[DATA — start]
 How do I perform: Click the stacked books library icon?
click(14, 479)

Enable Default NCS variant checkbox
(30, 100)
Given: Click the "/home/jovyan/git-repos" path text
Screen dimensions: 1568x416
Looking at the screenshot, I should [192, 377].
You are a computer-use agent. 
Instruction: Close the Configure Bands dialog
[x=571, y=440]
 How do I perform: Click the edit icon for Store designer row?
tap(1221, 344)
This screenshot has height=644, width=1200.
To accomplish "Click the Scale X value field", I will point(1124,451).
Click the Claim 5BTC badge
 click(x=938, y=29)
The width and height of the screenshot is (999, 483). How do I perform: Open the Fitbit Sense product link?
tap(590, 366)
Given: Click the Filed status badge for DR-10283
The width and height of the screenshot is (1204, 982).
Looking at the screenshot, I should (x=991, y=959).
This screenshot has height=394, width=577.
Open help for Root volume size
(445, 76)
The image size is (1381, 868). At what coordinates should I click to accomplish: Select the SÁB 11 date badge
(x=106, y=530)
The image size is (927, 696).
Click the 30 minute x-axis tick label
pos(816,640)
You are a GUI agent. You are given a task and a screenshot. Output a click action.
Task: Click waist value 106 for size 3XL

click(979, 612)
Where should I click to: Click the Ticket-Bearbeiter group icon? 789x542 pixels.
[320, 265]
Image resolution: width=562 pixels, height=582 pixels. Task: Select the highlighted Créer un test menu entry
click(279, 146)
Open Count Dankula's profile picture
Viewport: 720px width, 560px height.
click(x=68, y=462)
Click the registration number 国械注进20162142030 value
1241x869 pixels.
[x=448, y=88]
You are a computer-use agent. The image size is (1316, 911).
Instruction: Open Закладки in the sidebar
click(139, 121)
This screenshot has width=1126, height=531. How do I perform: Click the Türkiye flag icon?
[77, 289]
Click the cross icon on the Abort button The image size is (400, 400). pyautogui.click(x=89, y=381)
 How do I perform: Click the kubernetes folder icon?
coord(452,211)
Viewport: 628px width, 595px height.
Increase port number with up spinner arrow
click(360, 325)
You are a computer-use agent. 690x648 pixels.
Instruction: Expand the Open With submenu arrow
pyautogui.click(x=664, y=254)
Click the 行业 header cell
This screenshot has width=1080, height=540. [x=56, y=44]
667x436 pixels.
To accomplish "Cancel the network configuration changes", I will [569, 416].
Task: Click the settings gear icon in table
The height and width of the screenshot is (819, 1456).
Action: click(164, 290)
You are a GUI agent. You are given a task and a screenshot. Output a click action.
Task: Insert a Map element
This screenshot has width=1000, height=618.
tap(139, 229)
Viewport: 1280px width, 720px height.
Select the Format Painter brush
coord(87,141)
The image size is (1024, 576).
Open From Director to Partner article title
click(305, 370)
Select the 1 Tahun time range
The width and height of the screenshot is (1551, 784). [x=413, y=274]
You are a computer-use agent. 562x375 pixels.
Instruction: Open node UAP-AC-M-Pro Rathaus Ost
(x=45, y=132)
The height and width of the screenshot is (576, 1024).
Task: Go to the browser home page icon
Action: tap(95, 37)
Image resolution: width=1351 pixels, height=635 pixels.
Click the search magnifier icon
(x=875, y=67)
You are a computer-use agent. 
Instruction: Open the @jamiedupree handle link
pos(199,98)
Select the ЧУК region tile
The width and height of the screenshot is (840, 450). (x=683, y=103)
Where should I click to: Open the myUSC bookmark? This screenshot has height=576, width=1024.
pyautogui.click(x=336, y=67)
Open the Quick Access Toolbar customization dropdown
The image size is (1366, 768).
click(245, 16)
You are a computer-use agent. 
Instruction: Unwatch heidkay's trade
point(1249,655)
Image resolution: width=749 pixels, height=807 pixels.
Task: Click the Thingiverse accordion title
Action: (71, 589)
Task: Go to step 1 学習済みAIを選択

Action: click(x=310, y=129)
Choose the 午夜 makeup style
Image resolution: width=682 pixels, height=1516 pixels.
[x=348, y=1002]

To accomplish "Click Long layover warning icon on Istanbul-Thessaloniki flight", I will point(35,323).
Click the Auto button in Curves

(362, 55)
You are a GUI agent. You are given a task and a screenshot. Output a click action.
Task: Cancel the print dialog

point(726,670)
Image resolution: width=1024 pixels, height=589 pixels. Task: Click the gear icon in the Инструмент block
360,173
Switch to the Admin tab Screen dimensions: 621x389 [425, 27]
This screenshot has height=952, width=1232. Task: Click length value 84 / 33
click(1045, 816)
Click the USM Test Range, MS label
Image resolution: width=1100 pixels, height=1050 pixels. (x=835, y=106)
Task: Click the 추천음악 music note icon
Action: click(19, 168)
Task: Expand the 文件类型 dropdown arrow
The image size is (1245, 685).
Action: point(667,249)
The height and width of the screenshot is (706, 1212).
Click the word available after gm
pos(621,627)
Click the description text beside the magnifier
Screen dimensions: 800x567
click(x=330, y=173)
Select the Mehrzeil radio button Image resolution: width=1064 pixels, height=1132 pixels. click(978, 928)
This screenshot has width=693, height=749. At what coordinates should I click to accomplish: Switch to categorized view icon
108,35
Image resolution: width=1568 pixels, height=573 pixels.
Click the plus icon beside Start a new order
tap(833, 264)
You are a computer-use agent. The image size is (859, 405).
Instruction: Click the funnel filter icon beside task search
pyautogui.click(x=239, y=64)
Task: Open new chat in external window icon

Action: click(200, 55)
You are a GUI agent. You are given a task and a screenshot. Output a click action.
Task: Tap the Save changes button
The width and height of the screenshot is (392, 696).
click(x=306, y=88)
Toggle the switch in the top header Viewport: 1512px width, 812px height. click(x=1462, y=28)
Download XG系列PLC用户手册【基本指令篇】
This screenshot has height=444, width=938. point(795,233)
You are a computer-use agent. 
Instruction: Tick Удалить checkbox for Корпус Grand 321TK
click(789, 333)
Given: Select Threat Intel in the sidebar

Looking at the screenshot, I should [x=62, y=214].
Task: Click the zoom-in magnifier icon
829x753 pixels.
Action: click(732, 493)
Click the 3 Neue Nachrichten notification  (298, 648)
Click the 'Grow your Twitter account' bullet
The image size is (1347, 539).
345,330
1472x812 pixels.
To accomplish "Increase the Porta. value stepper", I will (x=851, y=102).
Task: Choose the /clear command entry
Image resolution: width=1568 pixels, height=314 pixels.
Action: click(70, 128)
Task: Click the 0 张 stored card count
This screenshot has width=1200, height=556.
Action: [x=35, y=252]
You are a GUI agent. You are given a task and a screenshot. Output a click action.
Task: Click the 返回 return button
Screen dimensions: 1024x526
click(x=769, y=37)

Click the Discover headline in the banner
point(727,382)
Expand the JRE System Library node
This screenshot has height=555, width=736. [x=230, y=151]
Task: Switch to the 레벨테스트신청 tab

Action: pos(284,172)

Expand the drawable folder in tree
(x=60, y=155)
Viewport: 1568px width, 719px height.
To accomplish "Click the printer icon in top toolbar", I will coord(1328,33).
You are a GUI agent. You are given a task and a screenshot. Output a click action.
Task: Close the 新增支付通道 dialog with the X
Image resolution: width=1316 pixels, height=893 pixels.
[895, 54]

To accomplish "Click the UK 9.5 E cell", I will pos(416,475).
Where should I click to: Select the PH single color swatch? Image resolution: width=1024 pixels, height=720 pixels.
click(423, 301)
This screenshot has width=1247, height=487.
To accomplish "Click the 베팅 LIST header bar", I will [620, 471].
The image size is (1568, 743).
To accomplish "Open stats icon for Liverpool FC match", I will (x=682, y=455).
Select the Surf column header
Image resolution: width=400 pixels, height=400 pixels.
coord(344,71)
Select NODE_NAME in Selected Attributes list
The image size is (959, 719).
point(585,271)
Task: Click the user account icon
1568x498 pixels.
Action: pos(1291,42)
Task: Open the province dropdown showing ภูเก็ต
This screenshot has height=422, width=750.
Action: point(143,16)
[DATA — finish]
*HOW TO COMPLETE THIS TASK*
Set the data down once more, exactly as it stands.

*WRITTEN SOLUTION*
 How do I perform: Click the stacked books library icon?
click(14, 479)

Enable Default NCS variant checkbox
(30, 100)
Given: Click the "/home/jovyan/git-repos" path text
Screen dimensions: 1568x416
Looking at the screenshot, I should [192, 377].
You are a computer-use agent. 
Instruction: Close the Configure Bands dialog
[x=571, y=440]
 How do I perform: Click the edit icon for Store designer row?
tap(1221, 344)
This screenshot has height=644, width=1200.
To accomplish "Click the Scale X value field", I will point(1124,451).
Click the Claim 5BTC badge
 click(x=938, y=29)
The width and height of the screenshot is (999, 483). How do I perform: Open the Fitbit Sense product link?
tap(590, 366)
Given: Click the Filed status badge for DR-10283
The width and height of the screenshot is (1204, 982).
Looking at the screenshot, I should (x=991, y=959).
This screenshot has height=394, width=577.
Open help for Root volume size
(445, 76)
The image size is (1381, 868). At what coordinates should I click to accomplish: Select the SÁB 11 date badge
(x=106, y=530)
The image size is (927, 696).
Click the 30 minute x-axis tick label
pos(816,640)
You are a GUI agent. You are given a task and a screenshot. Output a click action.
Task: Click waist value 106 for size 3XL

click(979, 612)
Where should I click to: Click the Ticket-Bearbeiter group icon? 789x542 pixels.
[320, 265]
Image resolution: width=562 pixels, height=582 pixels. Task: Select the highlighted Créer un test menu entry
click(279, 146)
Open Count Dankula's profile picture
Viewport: 720px width, 560px height.
click(x=68, y=462)
Click the registration number 国械注进20162142030 value
1241x869 pixels.
[x=448, y=88]
You are a computer-use agent. The image size is (1316, 911).
Instruction: Open Закладки in the sidebar
click(139, 121)
This screenshot has width=1126, height=531. How do I perform: Click the Türkiye flag icon?
[77, 289]
Click the cross icon on the Abort button The image size is (400, 400). pyautogui.click(x=89, y=381)
 How do I perform: Click the kubernetes folder icon?
coord(452,211)
Viewport: 628px width, 595px height.
Increase port number with up spinner arrow
click(360, 325)
You are a computer-use agent. 690x648 pixels.
Instruction: Expand the Open With submenu arrow
pyautogui.click(x=664, y=254)
Click the 行业 header cell
This screenshot has width=1080, height=540. [x=56, y=44]
667x436 pixels.
To accomplish "Cancel the network configuration changes", I will [569, 416].
Task: Click the settings gear icon in table
The height and width of the screenshot is (819, 1456).
Action: click(164, 290)
You are a GUI agent. You are given a task and a screenshot. Output a click action.
Task: Insert a Map element
This screenshot has width=1000, height=618.
tap(139, 229)
Viewport: 1280px width, 720px height.
Select the Format Painter brush
coord(87,141)
The image size is (1024, 576).
Open From Director to Partner article title
click(305, 370)
Select the 1 Tahun time range
The width and height of the screenshot is (1551, 784). [x=413, y=274]
You are a computer-use agent. 562x375 pixels.
Instruction: Open node UAP-AC-M-Pro Rathaus Ost
(x=45, y=132)
The height and width of the screenshot is (576, 1024).
Task: Go to the browser home page icon
Action: tap(95, 37)
Image resolution: width=1351 pixels, height=635 pixels.
Click the search magnifier icon
(x=875, y=67)
You are a computer-use agent. 
Instruction: Open the @jamiedupree handle link
pos(199,98)
Select the ЧУК region tile
The width and height of the screenshot is (840, 450). (x=683, y=103)
Where should I click to: Open the myUSC bookmark? This screenshot has height=576, width=1024.
pyautogui.click(x=336, y=67)
Open the Quick Access Toolbar customization dropdown
The image size is (1366, 768).
click(245, 16)
You are a computer-use agent. 
Instruction: Unwatch heidkay's trade
point(1249,655)
Image resolution: width=749 pixels, height=807 pixels.
Task: Click the Thingiverse accordion title
Action: (71, 589)
Task: Go to step 1 学習済みAIを選択

Action: click(x=310, y=129)
Choose the 午夜 makeup style
Image resolution: width=682 pixels, height=1516 pixels.
[x=348, y=1002]

To accomplish "Click Long layover warning icon on Istanbul-Thessaloniki flight", I will point(35,323).
Click the Auto button in Curves

(362, 55)
You are a GUI agent. You are given a task and a screenshot. Output a click action.
Task: Cancel the print dialog

point(726,670)
Image resolution: width=1024 pixels, height=589 pixels. Task: Click the gear icon in the Инструмент block
360,173
Switch to the Admin tab Screen dimensions: 621x389 [425, 27]
This screenshot has height=952, width=1232. Task: Click length value 84 / 33
click(1045, 816)
Click the USM Test Range, MS label
Image resolution: width=1100 pixels, height=1050 pixels. (x=835, y=106)
Task: Click the 추천음악 music note icon
Action: click(19, 168)
Task: Expand the 文件类型 dropdown arrow
The image size is (1245, 685).
Action: point(667,249)
The height and width of the screenshot is (706, 1212).
Click the word available after gm
pos(621,627)
Click the description text beside the magnifier
Screen dimensions: 800x567
click(x=330, y=173)
Select the Mehrzeil radio button Image resolution: width=1064 pixels, height=1132 pixels. click(978, 928)
This screenshot has width=693, height=749. At what coordinates should I click to accomplish: Switch to categorized view icon
108,35
Image resolution: width=1568 pixels, height=573 pixels.
Click the plus icon beside Start a new order
tap(833, 264)
You are a computer-use agent. The image size is (859, 405).
Instruction: Click the funnel filter icon beside task search
pyautogui.click(x=239, y=64)
Task: Open new chat in external window icon

Action: click(200, 55)
You are a GUI agent. You are given a task and a screenshot. Output a click action.
Task: Tap the Save changes button
The width and height of the screenshot is (392, 696).
click(x=306, y=88)
Toggle the switch in the top header Viewport: 1512px width, 812px height. click(x=1462, y=28)
Download XG系列PLC用户手册【基本指令篇】
This screenshot has height=444, width=938. point(795,233)
You are a computer-use agent. 
Instruction: Tick Удалить checkbox for Корпус Grand 321TK
click(789, 333)
Given: Select Threat Intel in the sidebar

Looking at the screenshot, I should [x=62, y=214].
Task: Click the zoom-in magnifier icon
829x753 pixels.
Action: click(732, 493)
Click the 3 Neue Nachrichten notification  (298, 648)
Click the 'Grow your Twitter account' bullet
The image size is (1347, 539).
345,330
1472x812 pixels.
To accomplish "Increase the Porta. value stepper", I will (x=851, y=102).
Task: Choose the /clear command entry
Image resolution: width=1568 pixels, height=314 pixels.
Action: click(70, 128)
Task: Click the 0 张 stored card count
This screenshot has width=1200, height=556.
Action: [x=35, y=252]
You are a GUI agent. You are given a task and a screenshot. Output a click action.
Task: Click the 返回 return button
Screen dimensions: 1024x526
click(x=769, y=37)

Click the Discover headline in the banner
point(727,382)
Expand the JRE System Library node
This screenshot has height=555, width=736. [x=230, y=151]
Task: Switch to the 레벨테스트신청 tab

Action: pos(284,172)

Expand the drawable folder in tree
(x=60, y=155)
Viewport: 1568px width, 719px height.
To accomplish "Click the printer icon in top toolbar", I will coord(1328,33).
You are a GUI agent. You are given a task and a screenshot. Output a click action.
Task: Close the 新增支付通道 dialog with the X
Image resolution: width=1316 pixels, height=893 pixels.
[895, 54]

To accomplish "Click the UK 9.5 E cell", I will pos(416,475).
Where should I click to: Select the PH single color swatch? Image resolution: width=1024 pixels, height=720 pixels.
click(423, 301)
This screenshot has width=1247, height=487.
To accomplish "Click the 베팅 LIST header bar", I will [620, 471].
The image size is (1568, 743).
To accomplish "Open stats icon for Liverpool FC match", I will (x=682, y=455).
Select the Surf column header
Image resolution: width=400 pixels, height=400 pixels.
coord(344,71)
Select NODE_NAME in Selected Attributes list
The image size is (959, 719).
point(585,271)
Task: Click the user account icon
1568x498 pixels.
Action: pos(1291,42)
Task: Open the province dropdown showing ภูเก็ต
This screenshot has height=422, width=750.
Action: point(143,16)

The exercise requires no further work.